MATERIAL AND METHODS:
A single center, randomized, 52-wk comparator-controlled clinical study was carried out in patients with newly diagnosed uncontrolled T2DM. A total of 57 patients were randomized into gliclazide-MR, metformin and pioglitazone groups. Drugs were administered for 12 months. Anthropometric measurements, fasting plasma glucose (FPG), postprandial plasma glucose (PPG), HbA1c, insulin, HOMA-IR, lipid parameters, the markers of coagulation/fibrinolysis, inflammation and endothelial dysfunction were measured at baseline and at months 3, 6, and 12.
In the gliclazide-MR group, HC, FPG, HbA1c, insulin, HOMA-IR, TC, trigylcerides, Lp (a), E-selectin and Hcy were significantly decreased after treatment compared to baseline. In the MET group, BMI, WC, FPG, PPG, HbA1c, ICAM-1 and Hcy significantly decreased after treatment compared to baseline. In PIO group, WC, HC, FPG, PPG, HbA1c, C-peptid, HOMA-IR, trigylcerides, vWF, IL-6, ICAM-1, E-selectin and Hcy significantly decreased after treatment compared to baseline, whereas, HDL-C increased. At the end of the month 12, the decreases in insulin and HOMA-IR score were more pronounced with PIO compared to gliclazide.

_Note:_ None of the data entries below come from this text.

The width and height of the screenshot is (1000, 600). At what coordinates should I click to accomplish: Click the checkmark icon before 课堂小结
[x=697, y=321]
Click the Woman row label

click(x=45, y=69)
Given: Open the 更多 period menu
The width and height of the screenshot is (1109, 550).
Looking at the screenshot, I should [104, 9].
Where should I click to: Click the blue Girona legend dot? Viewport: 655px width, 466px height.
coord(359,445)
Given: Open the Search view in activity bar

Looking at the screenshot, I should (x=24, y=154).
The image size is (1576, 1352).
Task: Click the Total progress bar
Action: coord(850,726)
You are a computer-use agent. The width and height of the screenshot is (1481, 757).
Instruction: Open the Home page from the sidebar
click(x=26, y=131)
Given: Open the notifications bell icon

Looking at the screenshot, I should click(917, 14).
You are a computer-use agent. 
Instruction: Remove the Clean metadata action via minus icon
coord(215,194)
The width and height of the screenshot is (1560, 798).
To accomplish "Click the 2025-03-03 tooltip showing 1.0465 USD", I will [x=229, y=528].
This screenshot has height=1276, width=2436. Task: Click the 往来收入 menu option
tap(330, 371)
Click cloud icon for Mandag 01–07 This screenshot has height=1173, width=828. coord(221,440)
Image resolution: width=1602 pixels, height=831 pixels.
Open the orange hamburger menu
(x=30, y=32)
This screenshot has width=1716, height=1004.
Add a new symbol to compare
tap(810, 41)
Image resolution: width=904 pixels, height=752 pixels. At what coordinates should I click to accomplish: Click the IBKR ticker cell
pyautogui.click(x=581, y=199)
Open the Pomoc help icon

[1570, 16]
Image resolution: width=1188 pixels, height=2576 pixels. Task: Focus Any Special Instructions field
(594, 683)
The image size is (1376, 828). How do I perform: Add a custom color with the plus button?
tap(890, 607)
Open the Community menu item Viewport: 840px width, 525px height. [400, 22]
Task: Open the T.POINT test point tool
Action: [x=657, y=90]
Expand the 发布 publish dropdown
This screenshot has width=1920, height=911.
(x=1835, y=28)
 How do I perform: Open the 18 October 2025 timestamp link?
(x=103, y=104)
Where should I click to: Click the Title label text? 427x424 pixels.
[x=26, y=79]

Gliclazide-MR, MET and PIO monotherapies, were equally effective in proving glycemic control in patients with newly diagnosed, oral antidiabetic (OAD)-naive T2DM. But, improvements in conventional/non-conventional cardiovascular risk factors were more pronounced in patients on PIO therapy compared to gliclazide and MET therapies. Also, all of the 3 drugs represent effective and safe first-line pharmacological treatment options in these patients.